Question

Prove the statement using the $$\varepsilon, \delta$$ definition of limit. $$\lim _{x \rightarrow 2}\left(x^{2}-4 x+5\right)=1$$

Answer

**step1 Understanding the Epsilon-Delta Definition of a Limit**

The statement $$\lim _{x \rightarrow a} f(x)=L$$ means that for every positive number $$\varepsilon$$ (epsilon), there exists a positive number $$\delta$$ (delta) such that if the distance between $$x$$ and $$a$$ is less than $$\delta$$ (but $$x \neq a$$), then the distance between $$f(x)$$ and $$L$$ is less than $$\varepsilon$$. In this specific problem, we have $$f(x) = x^2 - 4x + 5$$, $$a = 2$$, and $$L = 1$$. Our goal is to show that for any given $$\varepsilon > 0$$, we can find a $$\delta > 0$$ such that if $$0 < |x - 2| < \delta$$, then $$|(x^2 - 4x + 5) - 1| < \varepsilon$$.

**step2 Simplify the Expression $$|f(x) - L|$$**

We begin by evaluating the expression $$|f(x) - L|$$, which represents the distance between $$f(x)$$ and the limit $$L$$. We substitute the given functions and values into the expression.
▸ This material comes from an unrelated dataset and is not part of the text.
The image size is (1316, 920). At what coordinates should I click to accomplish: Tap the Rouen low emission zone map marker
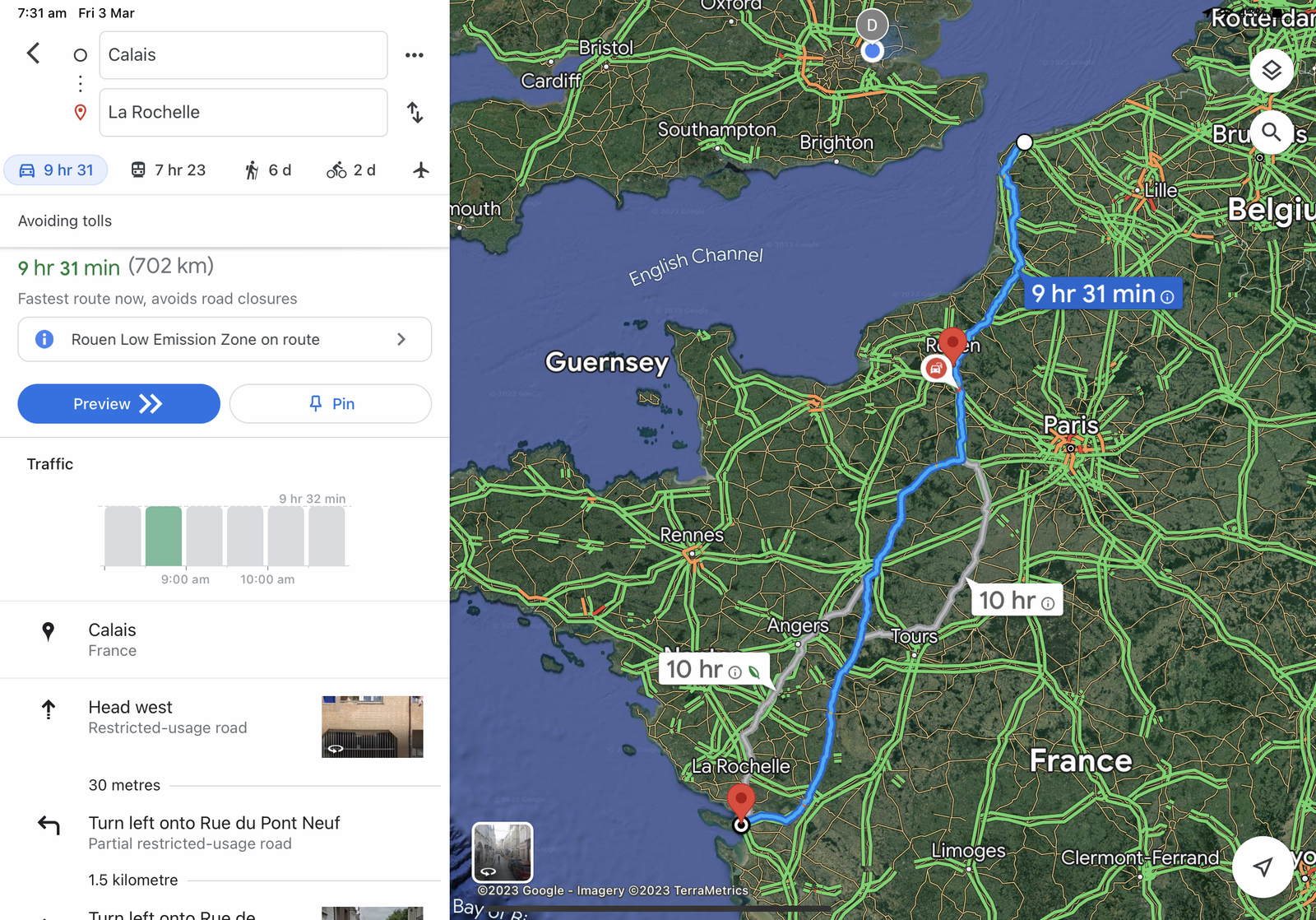pos(936,369)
$$| (x^2 - 4x + 5) - 1 |$$

First, combine the constant terms within the absolute value:

$$|x^2 - 4x + 4|$$

Next, we recognize that the quadratic expression inside the absolute value is a perfect square trinomial, which can be factored.

$$x^2 - 4x + 4 = (x - 2)^2$$

So, the expression becomes:

$$|(x - 2)^2|$$

Since the square of any real number is always non-negative, the absolute value sign is not strictly necessary here. Therefore, we can simplify it to:

$$(x - 2)^2$$

**step3 Relate the Simplified Expression to $$\varepsilon$$**

Our objective is to make the simplified expression $$(x - 2)^2$$ less than $$\varepsilon$$. We need to establish a relationship between $$|x - 2|$$ and $$\varepsilon$$.
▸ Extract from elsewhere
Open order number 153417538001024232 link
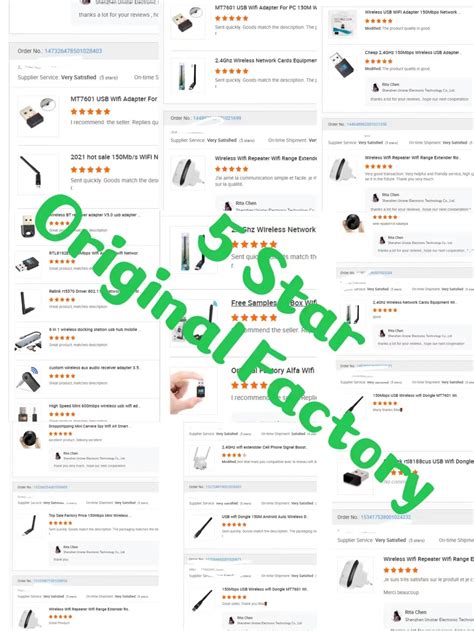This screenshot has width=474, height=631. tap(386, 517)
We want to find $$\delta$$ such that if $$0 < |x - 2| < \delta$$, then $$(x - 2)^2 < \varepsilon$$.

To achieve $$(x - 2)^2 < \varepsilon$$, we can take the square root of both sides. Since distances are non-negative, we consider the positive square root.

$$\sqrt{(x - 2)^2} < \sqrt{\varepsilon}$$

This simplifies to:

$$|x - 2| < \sqrt{\varepsilon}$$

**step4 Choose a suitable value for $$\delta$$**

From the previous step, we found that if $$|x - 2| < \sqrt{\varepsilon}$$, then the condition $$|(x^2 - 4x + 5) - 1| < \varepsilon$$ will be satisfied. Therefore, we can choose $$\delta$$ to be equal to $$\sqrt{\varepsilon}$$. Since $$\varepsilon$$ is defined as a positive number, $$\sqrt{\varepsilon}$$ will also be a positive number.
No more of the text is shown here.